Question

Classifying an Exponential Model In Exercises 7-10, classify the model as an exponential growth model or an exponential decay model.$$y=3 e^{0.5 t}$$

Answer

**step1 Identify the General Form of an Exponential Model**

An exponential model generally takes the form $$y = a e^{kt}$$, where 'a' is the initial value, 'e' is Euler's number (the base of the natural logarithm), 'k' is the growth or decay rate, and 't' is time. The classification of the model (growth or decay) depends on the sign of the rate 'k'.

$$y = a e^{kt}$$

**step2 Compare the Given Model to the General Form**

We are given the model $$y=3 e^{0.5 t}$$. By comparing this to the general form $$y = a e^{kt}$$, we can identify the values of 'a' and 'k'.

$$a = 3$$

$$k = 0.5$$

**step3 Classify the Model Based on the Growth/Decay Rate 'k'**

If the rate 'k' is positive ($$k > 0$$), the model represents exponential growth. If the rate 'k' is negative ($$k < 0$$), the model represents exponential decay. In this case, the value of 'k' is 0.5, which is a positive number.

$$0.5 > 0$$

Since $$k > 0$$, the model is an exponential growth model.

Alternative answer

Answer: Exponential growth model Explain
This is a question about classifying an exponential model as either growth or decay . The solving step is:

First, I looked at the formula given: $y = 3e^{0.5t}$.
When we see an exponential model in the form $y = ae^{kt}$, we need to pay close attention to the number that's multiplied by 't' in the exponent.

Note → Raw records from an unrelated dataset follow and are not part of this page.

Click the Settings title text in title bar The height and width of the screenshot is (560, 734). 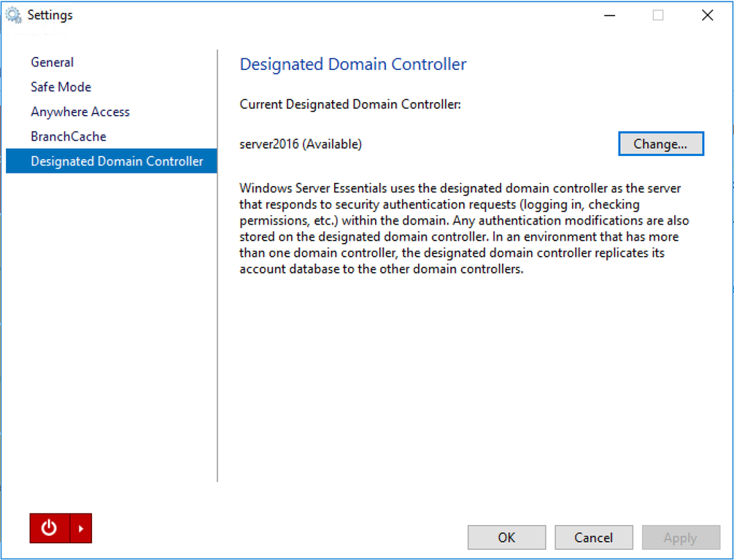(50, 15)
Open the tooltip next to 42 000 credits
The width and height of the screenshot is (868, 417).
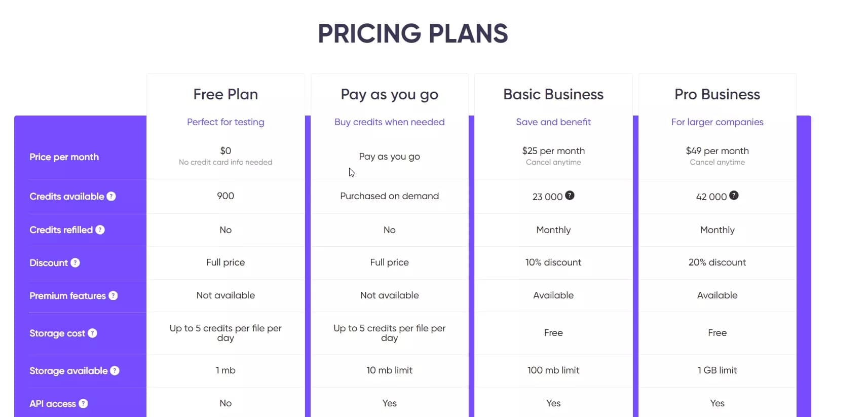click(734, 195)
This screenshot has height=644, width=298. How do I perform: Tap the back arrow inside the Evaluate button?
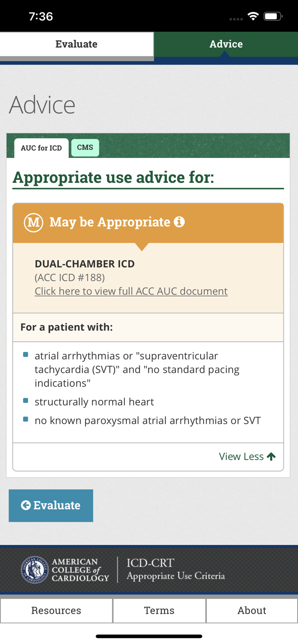click(26, 505)
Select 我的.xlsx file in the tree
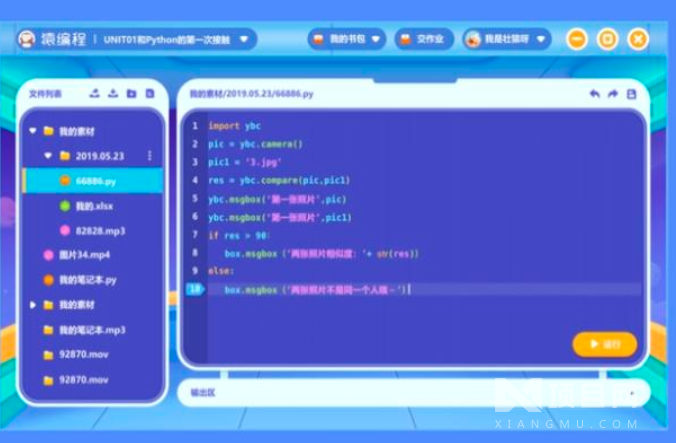The height and width of the screenshot is (443, 676). [x=93, y=206]
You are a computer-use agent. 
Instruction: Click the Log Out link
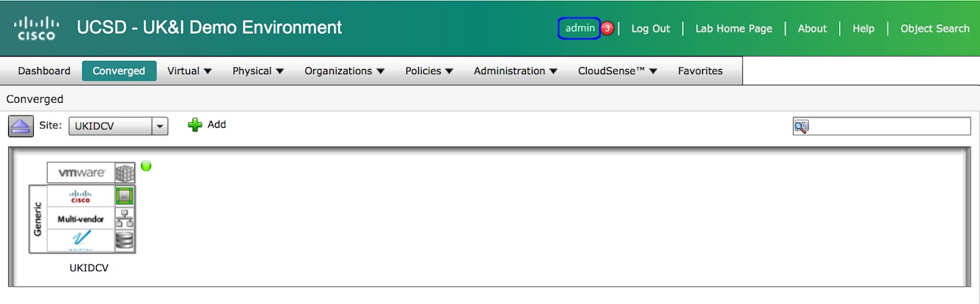pyautogui.click(x=651, y=29)
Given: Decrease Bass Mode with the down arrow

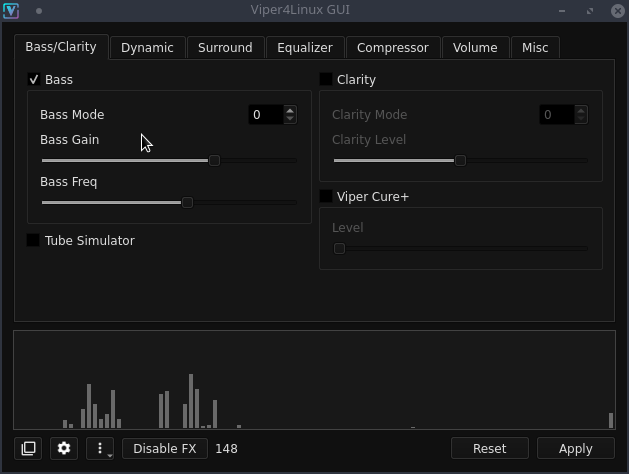Looking at the screenshot, I should (x=290, y=119).
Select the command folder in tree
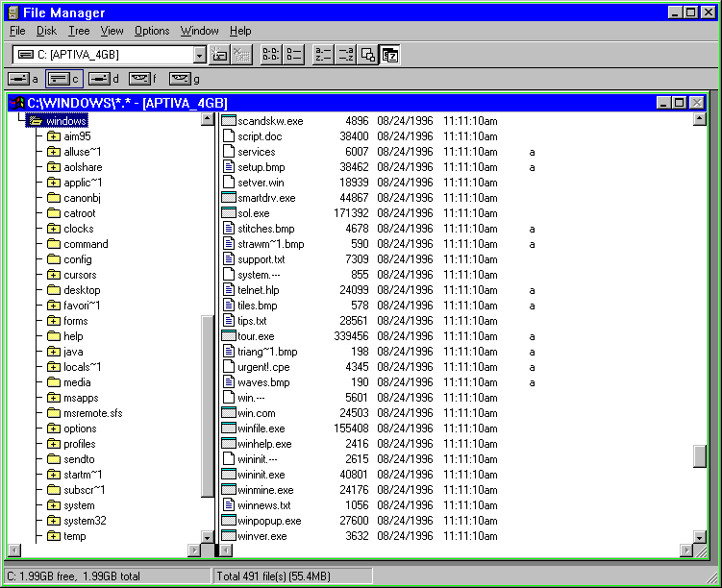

This number is 'k'.
If 'k' is a positive number (like 1, 0.5, 2, etc.), it means the value is getting bigger over time, so it's an exponential growth model.
If 'k' is a negative number (like -1, -0.5, -2, etc.), it means the value is getting smaller over time, so it's an exponential decay model.
In our problem, the number multiplied by 't' is $0.5$.
Since $0.5$ is a positive number ($0.5 > 0$), this model shows exponential growth.

Alternative answer

Answer: Exponential growth model Explain
This is a question about identifying if an exponential model shows growth or decay . The solving step is:

1. Look at the number that's right in front of the 't' (or 'x') in the exponent part of the equation.
2. In our equation, which is $y = 3e^{0.5t}$, the number in front of 't' is $0.5$.
3. Since $0.5$ is a positive number (it's greater than zero), this means the model is showing exponential growth! If that number were negative, it would be decay.

Alternative answer

Answer: Exponential growth model Explain
This is a question about how to tell if something is growing or shrinking exponentially . The solving step is:

We need to look at the power part of the equation, which is $0.5t$. See that number, $0.5$? That's the important part! If this number is positive (like $0.5$ is), it means the model is growing. If it were a negative number (like $-0.5$), then it would be decaying or shrinking. Since $0.5$ is positive, this is an exponential growth model!